The feeling of this was amazing. I did have a few artifacts, mesh attached to nothing floating in front of me, but I believe this was an issue with Unity’s engine, as some guys from Unity used my device to experience my issue and then had a little huddle where they whispered and looked about nervously. I was not turned off by this because I understand it is still early and what I was seeing was far more evolved then I imagined.
To wrap everything up we quickly made a change to the project to let us place the scene (the notepad and other objects) onto a real world surface.

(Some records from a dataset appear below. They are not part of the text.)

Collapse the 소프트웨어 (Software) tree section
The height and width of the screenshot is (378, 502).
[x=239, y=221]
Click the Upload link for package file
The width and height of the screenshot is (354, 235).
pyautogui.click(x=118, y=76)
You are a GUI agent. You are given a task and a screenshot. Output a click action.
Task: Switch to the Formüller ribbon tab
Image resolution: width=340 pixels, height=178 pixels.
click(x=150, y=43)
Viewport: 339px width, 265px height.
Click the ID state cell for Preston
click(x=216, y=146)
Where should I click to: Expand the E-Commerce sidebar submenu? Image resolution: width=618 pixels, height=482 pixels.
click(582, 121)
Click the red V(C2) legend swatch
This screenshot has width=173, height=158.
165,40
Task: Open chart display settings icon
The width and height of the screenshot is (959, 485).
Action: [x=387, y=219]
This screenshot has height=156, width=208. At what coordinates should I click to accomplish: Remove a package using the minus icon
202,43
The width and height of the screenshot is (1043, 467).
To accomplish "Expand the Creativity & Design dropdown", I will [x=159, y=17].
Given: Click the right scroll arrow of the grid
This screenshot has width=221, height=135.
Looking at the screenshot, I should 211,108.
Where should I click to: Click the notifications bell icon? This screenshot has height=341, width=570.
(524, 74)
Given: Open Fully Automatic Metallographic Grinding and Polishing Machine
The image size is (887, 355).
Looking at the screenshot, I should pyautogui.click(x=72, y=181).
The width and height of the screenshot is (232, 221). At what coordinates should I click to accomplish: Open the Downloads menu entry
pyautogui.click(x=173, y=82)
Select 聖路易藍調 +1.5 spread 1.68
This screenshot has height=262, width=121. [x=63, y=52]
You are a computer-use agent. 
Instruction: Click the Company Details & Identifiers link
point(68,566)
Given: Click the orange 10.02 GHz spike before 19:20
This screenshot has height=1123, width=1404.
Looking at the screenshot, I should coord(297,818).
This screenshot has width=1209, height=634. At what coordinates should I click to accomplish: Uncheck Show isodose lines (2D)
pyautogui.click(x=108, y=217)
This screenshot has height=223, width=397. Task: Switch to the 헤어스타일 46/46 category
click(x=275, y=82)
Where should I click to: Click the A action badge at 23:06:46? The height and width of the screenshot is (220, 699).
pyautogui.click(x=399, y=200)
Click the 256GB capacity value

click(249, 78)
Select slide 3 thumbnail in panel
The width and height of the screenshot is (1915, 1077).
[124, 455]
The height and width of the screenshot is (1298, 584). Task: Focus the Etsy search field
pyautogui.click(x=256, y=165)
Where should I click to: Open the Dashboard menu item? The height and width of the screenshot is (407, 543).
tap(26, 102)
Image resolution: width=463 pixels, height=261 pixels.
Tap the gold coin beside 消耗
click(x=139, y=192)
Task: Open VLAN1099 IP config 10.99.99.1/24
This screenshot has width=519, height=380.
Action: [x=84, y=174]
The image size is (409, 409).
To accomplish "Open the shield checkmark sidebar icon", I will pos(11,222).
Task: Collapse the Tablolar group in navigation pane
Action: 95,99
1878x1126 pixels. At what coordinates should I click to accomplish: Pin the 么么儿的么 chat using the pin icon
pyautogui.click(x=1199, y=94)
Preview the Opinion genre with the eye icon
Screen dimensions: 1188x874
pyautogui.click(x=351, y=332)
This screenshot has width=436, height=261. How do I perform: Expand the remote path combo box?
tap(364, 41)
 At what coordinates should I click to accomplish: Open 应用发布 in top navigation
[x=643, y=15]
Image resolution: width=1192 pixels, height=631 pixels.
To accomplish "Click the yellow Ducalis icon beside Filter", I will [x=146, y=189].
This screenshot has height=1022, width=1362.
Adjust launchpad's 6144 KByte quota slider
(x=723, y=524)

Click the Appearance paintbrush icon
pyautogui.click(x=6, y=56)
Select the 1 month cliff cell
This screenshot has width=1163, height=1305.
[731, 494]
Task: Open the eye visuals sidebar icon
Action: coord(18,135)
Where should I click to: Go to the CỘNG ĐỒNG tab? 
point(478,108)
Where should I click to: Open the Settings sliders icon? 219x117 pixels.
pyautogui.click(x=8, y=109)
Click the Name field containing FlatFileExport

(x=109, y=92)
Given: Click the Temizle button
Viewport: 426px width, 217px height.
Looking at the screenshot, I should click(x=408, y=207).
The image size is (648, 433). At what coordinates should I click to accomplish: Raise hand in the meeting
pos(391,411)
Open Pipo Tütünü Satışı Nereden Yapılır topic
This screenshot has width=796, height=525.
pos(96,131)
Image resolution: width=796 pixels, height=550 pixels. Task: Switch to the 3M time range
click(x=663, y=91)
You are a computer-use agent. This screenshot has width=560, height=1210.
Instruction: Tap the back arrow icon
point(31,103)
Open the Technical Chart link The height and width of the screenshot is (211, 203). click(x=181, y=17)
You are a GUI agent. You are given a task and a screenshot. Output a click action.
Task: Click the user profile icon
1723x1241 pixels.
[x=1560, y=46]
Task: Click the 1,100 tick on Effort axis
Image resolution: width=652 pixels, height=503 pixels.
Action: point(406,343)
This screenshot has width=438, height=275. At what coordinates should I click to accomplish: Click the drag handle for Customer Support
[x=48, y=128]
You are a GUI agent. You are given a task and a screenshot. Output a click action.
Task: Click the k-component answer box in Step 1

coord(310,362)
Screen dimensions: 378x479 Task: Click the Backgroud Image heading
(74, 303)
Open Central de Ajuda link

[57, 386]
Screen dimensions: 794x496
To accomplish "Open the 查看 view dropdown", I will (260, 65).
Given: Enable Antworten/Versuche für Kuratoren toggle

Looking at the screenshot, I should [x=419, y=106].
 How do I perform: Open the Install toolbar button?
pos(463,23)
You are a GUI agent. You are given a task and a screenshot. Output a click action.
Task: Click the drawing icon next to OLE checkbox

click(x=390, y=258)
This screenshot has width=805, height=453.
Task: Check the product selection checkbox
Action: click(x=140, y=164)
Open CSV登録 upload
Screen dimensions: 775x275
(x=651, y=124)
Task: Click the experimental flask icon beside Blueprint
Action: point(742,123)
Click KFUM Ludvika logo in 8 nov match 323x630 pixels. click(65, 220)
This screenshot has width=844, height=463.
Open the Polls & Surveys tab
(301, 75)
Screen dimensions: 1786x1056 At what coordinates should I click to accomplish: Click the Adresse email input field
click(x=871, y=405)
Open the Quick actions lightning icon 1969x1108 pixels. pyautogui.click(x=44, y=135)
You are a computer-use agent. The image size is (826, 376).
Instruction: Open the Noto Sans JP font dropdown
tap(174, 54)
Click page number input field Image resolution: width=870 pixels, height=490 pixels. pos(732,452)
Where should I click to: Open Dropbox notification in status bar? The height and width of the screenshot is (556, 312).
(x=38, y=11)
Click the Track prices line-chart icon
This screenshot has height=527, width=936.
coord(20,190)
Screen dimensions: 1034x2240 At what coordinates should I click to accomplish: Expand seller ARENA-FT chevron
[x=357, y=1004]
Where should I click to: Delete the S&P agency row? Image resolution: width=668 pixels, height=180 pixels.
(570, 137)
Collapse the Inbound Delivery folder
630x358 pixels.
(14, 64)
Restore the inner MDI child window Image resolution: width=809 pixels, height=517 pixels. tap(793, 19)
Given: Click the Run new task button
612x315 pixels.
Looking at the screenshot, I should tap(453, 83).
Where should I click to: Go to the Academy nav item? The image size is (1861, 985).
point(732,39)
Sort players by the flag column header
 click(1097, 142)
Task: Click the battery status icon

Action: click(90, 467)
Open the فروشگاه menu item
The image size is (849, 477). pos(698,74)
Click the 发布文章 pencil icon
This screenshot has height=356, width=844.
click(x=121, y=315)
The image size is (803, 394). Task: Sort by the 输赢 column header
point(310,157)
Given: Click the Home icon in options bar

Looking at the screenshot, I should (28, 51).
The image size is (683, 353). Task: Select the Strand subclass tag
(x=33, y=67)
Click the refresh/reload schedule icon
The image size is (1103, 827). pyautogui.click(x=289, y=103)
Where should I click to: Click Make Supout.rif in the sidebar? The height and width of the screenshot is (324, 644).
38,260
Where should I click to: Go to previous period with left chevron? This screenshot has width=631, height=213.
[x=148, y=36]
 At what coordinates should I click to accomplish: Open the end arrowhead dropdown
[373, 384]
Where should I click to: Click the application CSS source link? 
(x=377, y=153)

Now when I ran the application, I could select the notepad and then select the table to stick the notepad to the table. I even stuck it to the top of someone’s head at one point.
After that, we did one last thing for fun, and I have to say it was pretty interesting even in its simplicity. We were instructed to drag a new object onto our scene and add a little more code. They were being quiet about what we were doing so we would be surprised. The object we added was called “Underworld” and the code hinted that the notepad objects was going to be swapped out with this new object.
Once the program was running, I placed the notepad on the floor and selected the balls to knock them down like I have been doing. This time there was a little explosion when the balls hit the notepad and the notepad and all objects were destroyed and replaced by what appeared to be a jagged hole in the floor. I could see a hint of bright green inside the hole, and as I got closer I could see what looked like mountains and even a bird occasionally flying by. They best way to describe this is that the object we added was a large square that was filled with natural objects (which included clouds, a river, and mountains). As I moved around the hole, I could see more and more of this “underworld.” I even got down on the floor to view it at an angle and could see the clouds above the mountain. To be honest, I even stepped over the hole because I didn’t want to step “in” it.
Most of the time, the device was connected via USB. I only unplugged it once the program was downloaded, when I wanted to walk around. HoloLens never seemed to get hot (or even warm) and I didn’t see or hear about any battery issues. The device is definitely large enough to allow for a significantly sized battery. I asked about the battery but our guide was not allowed to provide us any answers to questions related to the hardware specifications.
I did not find wearing the device or taking it off and putting it back on uncomfortable or problematic. Nor did I find it too heavy or feel like it was going to slip off. Even when I got down on the ground, it did not seem awkward to me.
Overall I greatly enjoyed the experience. I fully understand that it was completely controlled by Microsoft, and even somewhat contrived, but that doesn’t really affect my enjoyment. I am truly excited about this product and what this product will inspire.